Tecnología de ayer y hoy, recursos que se combinan en una gran obra de arte, eje dramático y canciones fundamentales en la historia del rock, permiten que Waters levante uno de los conciertos más portentosos que ha pasado por Chile.
Cristián Soto L.Sólo han transcurrido algunos segundos desde el inicio del concierto en que Roger Waters revive The Wall, y los estímulos ya han sobrepasado cualquier cálculo.
Con los primeros acordes de "In the flesh" sonando, recursos de ayer y hoy se suceden sin respiro. Proyecciones, juegos de luces, sonido que recorre de un extremo a otro del estadio, muñecos, una pantalla LED circular, un avión que vuela sobre la cancha, una enorme muralla de ladrillos que ocupa sus 100 metros como telón y una avasalladora descarga de fuegos artificiales al finalizar.
Todo en un par de minutos y con la épica del tema que abre el trabajo más popular y uno de los más emblemáticos de Pink Floyd, como contexto sonoro.
La incredulidad y el asombro se perciben en la multitud, que sólo responde con un grito prolongado y brazos al cielo. El correlato es habitual en cualquier show, pero esta vez cobra un sentido distinto: Hay algo en el despliegue de Waters que simplemente sobrepasa a los presentes, en quienes el gesto al unísono es la única respuesta posible ante algo que las palabras, por momentos, parecen no poder contener.
Porque ésa aparenta ser la apuesta del británico. Superar todo lo hasta ahora visto en materia de espectáculos en vivo, equilibrando derroche, inteligencia y cuidado en el uso de la multiplicidad de recursos disponibles, y amparándose en la cualidad que marca la diferencia entre este show y cualquier otro: El eje dramático, y su correspondiente tensión emocional.
En ese marco es que Waters se da a la tarea de recrear una de sus obras cumbre, y que está grabada en la piel de las cerca de 50 mil personas que esta noche repletan el Estadio Nacional, en la primera de dos citas consecutivas en el recinto de Ñuñoa.
Acompañado por una banda que refresca la potencia del disco publicado en 1979, el ex líder de Pink Floyd enrostra que la crítica planteada hace 32 años no sólo sigue vigente, sino que además se renueva y reproduce.
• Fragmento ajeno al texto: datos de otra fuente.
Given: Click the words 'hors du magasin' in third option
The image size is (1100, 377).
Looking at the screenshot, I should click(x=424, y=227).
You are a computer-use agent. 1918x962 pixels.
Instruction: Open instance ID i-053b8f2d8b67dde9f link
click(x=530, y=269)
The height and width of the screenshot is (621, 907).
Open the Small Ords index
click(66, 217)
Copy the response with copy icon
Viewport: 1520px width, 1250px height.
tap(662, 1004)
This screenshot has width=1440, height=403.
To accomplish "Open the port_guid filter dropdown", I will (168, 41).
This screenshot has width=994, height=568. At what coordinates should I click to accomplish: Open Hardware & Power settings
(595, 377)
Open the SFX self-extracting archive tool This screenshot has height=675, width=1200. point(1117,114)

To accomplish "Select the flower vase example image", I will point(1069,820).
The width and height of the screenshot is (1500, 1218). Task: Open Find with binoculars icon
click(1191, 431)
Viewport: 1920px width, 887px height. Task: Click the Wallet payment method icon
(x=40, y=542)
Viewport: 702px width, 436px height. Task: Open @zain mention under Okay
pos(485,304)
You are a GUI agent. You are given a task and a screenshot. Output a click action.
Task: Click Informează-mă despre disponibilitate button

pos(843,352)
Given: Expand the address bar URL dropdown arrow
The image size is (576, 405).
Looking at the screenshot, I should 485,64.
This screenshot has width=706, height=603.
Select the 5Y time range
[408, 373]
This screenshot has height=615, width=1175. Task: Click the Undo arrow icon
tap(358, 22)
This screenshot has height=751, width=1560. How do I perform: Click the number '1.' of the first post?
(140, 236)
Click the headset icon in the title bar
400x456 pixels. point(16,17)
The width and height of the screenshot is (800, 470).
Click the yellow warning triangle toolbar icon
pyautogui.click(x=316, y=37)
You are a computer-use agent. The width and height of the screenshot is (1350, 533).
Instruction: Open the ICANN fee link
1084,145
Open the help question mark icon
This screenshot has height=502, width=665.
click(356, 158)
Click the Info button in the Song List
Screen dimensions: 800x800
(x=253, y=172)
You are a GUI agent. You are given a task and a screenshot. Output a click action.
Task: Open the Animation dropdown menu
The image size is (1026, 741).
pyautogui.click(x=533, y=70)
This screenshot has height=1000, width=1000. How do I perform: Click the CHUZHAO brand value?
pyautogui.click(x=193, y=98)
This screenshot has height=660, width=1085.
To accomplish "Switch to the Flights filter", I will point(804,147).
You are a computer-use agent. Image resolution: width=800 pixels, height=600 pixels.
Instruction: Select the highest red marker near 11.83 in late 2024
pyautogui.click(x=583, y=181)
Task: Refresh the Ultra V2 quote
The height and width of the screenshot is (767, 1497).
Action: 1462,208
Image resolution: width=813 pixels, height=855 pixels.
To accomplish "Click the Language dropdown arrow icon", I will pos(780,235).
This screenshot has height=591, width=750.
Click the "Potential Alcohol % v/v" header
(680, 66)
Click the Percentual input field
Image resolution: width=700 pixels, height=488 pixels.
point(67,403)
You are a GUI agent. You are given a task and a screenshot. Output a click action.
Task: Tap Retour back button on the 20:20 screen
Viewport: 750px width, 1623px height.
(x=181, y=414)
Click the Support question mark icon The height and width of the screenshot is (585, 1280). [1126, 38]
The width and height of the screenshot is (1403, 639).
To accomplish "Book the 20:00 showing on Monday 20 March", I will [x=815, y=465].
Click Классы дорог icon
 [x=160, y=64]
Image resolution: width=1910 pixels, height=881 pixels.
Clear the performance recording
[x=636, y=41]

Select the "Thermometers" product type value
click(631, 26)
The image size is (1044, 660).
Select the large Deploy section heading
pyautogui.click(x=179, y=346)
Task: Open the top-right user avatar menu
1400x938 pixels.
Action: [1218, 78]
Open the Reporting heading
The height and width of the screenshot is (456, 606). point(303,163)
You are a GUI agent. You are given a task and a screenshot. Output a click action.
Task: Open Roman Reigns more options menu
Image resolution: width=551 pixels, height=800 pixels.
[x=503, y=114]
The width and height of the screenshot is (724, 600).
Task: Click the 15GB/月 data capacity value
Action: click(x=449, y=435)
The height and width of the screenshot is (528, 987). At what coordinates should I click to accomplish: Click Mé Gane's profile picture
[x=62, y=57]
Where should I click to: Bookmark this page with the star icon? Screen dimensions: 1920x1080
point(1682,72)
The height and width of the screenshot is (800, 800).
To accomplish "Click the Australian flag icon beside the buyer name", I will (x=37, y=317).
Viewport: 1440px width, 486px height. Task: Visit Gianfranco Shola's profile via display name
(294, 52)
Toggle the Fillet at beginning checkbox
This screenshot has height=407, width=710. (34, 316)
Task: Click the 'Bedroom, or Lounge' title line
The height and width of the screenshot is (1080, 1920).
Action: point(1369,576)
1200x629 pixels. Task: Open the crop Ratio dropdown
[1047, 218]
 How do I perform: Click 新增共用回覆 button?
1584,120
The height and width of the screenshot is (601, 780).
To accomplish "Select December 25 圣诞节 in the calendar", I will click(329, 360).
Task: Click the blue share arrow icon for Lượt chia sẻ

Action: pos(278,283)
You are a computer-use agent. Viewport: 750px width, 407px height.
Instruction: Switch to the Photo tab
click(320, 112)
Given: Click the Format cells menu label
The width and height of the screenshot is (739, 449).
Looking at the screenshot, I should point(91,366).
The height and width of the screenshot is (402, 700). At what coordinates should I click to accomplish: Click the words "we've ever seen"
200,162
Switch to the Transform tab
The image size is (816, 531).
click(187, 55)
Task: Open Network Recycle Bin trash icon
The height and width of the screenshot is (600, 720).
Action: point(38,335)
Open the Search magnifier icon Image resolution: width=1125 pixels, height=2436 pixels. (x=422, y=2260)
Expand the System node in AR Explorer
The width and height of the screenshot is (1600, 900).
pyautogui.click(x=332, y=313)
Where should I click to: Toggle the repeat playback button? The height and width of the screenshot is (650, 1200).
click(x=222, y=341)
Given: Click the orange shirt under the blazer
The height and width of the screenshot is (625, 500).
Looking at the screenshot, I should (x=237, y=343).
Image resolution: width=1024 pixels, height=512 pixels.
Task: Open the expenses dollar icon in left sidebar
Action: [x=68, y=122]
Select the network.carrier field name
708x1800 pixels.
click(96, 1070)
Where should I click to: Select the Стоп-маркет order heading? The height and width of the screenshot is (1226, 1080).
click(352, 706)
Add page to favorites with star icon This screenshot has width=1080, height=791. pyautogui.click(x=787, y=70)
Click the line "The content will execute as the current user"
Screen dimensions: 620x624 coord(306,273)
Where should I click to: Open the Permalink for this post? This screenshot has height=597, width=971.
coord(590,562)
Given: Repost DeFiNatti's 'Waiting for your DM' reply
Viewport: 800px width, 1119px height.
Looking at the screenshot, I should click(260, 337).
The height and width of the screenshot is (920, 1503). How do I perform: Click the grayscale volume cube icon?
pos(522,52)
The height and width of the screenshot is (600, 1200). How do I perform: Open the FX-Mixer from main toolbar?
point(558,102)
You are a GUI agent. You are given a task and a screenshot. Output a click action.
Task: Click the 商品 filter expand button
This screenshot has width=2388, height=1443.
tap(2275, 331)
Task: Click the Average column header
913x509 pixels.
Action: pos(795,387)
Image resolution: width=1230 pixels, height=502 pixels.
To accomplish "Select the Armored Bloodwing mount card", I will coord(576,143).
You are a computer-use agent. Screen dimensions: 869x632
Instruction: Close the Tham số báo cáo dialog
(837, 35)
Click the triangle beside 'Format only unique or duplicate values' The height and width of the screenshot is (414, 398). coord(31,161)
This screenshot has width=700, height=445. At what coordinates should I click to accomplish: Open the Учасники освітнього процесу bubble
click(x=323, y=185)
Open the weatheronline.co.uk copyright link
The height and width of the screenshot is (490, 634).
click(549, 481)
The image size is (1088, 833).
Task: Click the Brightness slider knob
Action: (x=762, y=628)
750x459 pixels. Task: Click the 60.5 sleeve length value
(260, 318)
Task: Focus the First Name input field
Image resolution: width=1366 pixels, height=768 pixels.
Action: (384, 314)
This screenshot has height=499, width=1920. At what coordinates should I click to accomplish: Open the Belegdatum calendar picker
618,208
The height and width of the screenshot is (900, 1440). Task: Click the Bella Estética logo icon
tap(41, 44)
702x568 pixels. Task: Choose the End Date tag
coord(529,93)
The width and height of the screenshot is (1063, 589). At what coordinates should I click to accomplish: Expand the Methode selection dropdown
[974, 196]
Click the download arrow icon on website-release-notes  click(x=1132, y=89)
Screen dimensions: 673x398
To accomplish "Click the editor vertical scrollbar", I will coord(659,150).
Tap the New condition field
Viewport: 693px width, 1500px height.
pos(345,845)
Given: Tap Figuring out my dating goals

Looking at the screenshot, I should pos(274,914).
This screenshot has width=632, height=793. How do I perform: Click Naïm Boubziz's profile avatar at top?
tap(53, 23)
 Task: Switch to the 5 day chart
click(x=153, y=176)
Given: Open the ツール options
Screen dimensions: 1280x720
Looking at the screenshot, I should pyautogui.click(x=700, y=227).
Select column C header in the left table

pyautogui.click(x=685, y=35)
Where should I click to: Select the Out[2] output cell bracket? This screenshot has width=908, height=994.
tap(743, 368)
Así lo muestran, la ficha de su propio padre fallecido en la Segunda Guerra Mundial, seguida por la de un niño caído en pleno siglo XXI en la guerra de Irak, durante "The thin ice".
"Quiero dedicar este show a la memoria de Víctor Jara, y a todos los desaparecidos y torturados", saluda el británico tras las primeras canciones, y poniendo la universalidad del mensaje nuevamente arriba de la mesa, antes de que las nuevas imágenes del espectáculo vuelvan a mezclarse con las animaciones que en 1982 imprimiera Gerald Scarfe, en la cinta de Alan Parker.
Aparece en escena la marioneta del opresor maestro de primaria, y con ella un coro de niños que no canta en vivo durante la primera parte de ese himno que es "Another brick in the wall". Waters confesamente tampoco lo hace en "Mother", mientras que sus proyecciones de apariencia en vivo son registros anteriores con los que el artista en escena se intenta coordinar.
Pero eso ni siquiera da para cuestionamientos en una experiencia que sobrepasa con creces lo musical, y que logra expresar todo lo que el cerebro del británico quiso plantear en su minuto: Un trabajo de rock en un marco operático, un tratado filosófico y político, y una gran obra que abarca la globalidad del arte.
El clásico cerdo inflable está convertido en retazos para el recuerdo de los fanáticos, cuando Roger Waters se despide tras cerca de dos horas y media de show (con aproximadamente 20 minutos de intermedio).
En la retina de los espectadores queda la fotografía de un evento mayúsculo y apabullante. En las reflexiones del ex Pink Floyd, en tanto, probablemente por fin se haya alojado la convicción de haber completado la tarea, tras haber dotado a un álbum que no tuvo otra aspiración que la perfección, de un espectáculo que tampoco pretende otra cosa.